*** DATA ***

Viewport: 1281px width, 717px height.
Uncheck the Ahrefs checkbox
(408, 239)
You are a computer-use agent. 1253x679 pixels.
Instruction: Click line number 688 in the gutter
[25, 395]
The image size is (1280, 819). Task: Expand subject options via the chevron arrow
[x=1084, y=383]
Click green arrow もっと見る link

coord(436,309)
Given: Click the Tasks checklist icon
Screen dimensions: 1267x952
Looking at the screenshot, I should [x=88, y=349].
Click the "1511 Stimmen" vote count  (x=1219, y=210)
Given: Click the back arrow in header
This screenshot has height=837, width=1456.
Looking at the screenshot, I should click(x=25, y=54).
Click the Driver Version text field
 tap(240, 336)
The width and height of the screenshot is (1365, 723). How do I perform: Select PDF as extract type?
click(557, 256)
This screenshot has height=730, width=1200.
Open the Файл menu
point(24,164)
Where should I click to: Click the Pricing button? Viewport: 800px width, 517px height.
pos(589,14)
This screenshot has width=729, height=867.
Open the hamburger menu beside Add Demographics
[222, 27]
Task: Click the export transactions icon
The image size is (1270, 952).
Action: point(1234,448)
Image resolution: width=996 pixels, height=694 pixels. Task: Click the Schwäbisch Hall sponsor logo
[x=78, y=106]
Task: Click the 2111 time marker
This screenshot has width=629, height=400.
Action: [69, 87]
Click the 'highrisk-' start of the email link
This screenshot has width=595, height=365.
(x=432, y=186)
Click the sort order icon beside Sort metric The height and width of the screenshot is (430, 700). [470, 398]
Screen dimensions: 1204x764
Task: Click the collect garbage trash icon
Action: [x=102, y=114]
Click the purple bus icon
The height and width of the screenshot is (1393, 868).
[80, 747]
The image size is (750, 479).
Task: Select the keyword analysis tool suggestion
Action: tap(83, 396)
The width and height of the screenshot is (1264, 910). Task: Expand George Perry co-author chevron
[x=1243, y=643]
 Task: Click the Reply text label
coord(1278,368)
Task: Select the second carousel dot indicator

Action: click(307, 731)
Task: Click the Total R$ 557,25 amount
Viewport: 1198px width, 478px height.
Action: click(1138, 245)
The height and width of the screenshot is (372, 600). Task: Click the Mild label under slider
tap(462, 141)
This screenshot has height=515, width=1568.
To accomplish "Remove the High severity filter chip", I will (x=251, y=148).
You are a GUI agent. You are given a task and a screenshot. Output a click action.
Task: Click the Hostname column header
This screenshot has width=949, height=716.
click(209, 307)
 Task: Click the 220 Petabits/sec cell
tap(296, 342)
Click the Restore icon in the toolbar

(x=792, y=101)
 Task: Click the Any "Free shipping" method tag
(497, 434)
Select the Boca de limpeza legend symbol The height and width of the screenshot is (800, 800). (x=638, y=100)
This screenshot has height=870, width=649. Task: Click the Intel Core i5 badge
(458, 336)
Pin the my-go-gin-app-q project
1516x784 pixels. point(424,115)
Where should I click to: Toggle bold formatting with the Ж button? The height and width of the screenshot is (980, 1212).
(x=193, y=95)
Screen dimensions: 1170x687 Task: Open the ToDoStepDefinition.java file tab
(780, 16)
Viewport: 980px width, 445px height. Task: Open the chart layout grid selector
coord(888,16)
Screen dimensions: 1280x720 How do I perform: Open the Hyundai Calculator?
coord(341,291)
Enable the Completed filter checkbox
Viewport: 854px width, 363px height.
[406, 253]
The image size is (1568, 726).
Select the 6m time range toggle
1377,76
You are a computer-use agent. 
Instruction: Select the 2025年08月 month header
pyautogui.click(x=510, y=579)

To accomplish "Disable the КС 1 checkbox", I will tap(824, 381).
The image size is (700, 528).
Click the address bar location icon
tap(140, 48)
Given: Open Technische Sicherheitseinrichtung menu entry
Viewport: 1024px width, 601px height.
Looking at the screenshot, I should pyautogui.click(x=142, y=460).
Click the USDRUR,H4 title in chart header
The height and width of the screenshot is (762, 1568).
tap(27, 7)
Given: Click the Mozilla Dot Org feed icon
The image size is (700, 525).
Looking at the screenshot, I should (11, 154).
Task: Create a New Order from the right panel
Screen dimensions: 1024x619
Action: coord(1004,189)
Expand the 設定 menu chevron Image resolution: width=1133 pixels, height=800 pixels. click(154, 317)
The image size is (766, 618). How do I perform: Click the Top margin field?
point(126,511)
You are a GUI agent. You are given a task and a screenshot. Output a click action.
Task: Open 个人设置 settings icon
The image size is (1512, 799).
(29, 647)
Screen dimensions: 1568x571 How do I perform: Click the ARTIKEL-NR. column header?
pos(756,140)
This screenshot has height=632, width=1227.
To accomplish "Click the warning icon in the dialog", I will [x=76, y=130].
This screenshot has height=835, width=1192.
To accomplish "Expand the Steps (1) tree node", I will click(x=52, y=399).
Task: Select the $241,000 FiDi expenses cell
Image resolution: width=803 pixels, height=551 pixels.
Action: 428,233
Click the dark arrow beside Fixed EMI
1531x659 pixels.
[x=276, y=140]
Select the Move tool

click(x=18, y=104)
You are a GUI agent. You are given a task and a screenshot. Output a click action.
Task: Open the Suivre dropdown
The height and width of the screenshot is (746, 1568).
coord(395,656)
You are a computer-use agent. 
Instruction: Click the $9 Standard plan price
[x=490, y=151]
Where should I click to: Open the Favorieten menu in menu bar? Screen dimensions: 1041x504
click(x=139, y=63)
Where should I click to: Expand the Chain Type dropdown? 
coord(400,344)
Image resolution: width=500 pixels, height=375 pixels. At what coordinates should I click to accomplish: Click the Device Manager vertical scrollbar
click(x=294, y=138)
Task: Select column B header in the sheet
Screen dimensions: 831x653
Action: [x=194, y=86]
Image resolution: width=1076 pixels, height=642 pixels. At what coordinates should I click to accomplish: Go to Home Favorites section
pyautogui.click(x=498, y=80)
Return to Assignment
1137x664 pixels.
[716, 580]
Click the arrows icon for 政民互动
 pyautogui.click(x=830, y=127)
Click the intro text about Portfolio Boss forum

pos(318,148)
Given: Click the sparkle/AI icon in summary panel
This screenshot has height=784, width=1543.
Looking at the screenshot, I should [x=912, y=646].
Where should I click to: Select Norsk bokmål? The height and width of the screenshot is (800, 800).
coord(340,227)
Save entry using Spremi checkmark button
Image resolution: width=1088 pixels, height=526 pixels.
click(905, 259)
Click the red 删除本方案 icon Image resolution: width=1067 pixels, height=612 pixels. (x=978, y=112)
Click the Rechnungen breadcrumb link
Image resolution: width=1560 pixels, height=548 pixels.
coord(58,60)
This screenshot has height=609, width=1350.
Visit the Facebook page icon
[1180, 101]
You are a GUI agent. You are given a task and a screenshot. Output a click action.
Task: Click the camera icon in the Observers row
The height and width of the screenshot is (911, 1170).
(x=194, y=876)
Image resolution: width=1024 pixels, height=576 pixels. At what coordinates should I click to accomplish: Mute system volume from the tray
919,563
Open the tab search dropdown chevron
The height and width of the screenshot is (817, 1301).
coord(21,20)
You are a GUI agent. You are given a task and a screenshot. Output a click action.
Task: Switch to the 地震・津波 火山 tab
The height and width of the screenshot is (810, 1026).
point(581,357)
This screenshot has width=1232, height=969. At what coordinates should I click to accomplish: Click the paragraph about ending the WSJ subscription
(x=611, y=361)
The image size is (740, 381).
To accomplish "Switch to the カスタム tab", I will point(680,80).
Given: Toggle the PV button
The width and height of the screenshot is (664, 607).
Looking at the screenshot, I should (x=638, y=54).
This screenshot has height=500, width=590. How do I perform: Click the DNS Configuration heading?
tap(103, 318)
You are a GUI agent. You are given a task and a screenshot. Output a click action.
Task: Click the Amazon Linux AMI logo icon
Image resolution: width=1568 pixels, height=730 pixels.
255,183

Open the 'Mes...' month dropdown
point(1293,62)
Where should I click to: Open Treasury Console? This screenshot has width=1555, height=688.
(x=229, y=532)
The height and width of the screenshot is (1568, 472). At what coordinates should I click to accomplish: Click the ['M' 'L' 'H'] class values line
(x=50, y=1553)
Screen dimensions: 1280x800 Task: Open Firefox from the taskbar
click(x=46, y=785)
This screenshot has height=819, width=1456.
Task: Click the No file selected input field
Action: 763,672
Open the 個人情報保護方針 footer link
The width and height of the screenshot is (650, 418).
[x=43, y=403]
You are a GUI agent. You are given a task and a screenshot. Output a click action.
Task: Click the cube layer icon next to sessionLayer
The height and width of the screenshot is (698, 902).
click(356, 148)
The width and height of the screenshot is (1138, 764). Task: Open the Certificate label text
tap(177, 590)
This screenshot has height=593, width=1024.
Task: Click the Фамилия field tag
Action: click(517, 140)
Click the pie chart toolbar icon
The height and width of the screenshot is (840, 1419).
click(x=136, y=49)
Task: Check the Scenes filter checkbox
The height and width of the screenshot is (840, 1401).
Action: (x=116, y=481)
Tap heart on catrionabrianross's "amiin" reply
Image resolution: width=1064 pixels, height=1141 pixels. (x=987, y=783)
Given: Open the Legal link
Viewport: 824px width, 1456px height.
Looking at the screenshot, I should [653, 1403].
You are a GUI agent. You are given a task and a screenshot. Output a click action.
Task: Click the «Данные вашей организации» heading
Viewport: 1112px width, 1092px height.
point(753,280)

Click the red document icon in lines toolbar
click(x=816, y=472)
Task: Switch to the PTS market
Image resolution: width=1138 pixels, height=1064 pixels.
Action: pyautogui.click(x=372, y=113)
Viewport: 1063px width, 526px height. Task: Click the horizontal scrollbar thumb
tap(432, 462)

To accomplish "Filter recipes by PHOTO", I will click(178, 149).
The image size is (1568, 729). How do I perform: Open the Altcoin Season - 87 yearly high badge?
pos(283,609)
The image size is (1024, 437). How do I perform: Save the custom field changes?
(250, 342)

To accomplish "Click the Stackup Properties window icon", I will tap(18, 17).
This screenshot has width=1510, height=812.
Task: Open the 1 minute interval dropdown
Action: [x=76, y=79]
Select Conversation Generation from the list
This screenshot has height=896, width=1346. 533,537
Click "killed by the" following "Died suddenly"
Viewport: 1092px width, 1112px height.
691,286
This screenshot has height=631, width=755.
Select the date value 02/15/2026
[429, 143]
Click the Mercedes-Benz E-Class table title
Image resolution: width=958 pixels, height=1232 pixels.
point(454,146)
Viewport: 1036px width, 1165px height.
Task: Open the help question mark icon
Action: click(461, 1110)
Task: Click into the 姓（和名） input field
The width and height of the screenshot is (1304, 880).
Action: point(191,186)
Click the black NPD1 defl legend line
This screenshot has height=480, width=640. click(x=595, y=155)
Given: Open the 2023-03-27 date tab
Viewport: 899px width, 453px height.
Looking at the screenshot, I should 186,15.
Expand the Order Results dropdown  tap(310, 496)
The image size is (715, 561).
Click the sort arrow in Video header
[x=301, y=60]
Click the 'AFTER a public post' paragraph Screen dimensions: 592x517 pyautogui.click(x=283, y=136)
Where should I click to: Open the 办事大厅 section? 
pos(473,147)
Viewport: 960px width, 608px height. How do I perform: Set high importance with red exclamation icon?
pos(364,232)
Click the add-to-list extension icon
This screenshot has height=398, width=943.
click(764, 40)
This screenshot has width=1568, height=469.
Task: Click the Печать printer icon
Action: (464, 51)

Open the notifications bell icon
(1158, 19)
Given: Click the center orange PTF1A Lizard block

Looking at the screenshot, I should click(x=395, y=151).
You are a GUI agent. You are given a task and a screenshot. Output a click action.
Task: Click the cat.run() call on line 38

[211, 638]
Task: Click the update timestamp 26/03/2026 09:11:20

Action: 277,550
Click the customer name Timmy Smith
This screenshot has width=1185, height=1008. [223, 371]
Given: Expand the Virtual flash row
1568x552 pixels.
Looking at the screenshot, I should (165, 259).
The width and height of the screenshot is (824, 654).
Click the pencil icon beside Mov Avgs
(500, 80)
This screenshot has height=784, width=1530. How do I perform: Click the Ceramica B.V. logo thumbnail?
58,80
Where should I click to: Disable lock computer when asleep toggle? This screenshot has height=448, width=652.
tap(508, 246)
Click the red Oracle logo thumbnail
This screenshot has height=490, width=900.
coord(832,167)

***

WHAT THE TASK ASKS – Note every line above where the string "panel" shows up, and copy those lines.

RESPONSE TO THIS TASK –
Task: Create a New Order from the right panel
Given: Click the sparkle/AI icon in summary panel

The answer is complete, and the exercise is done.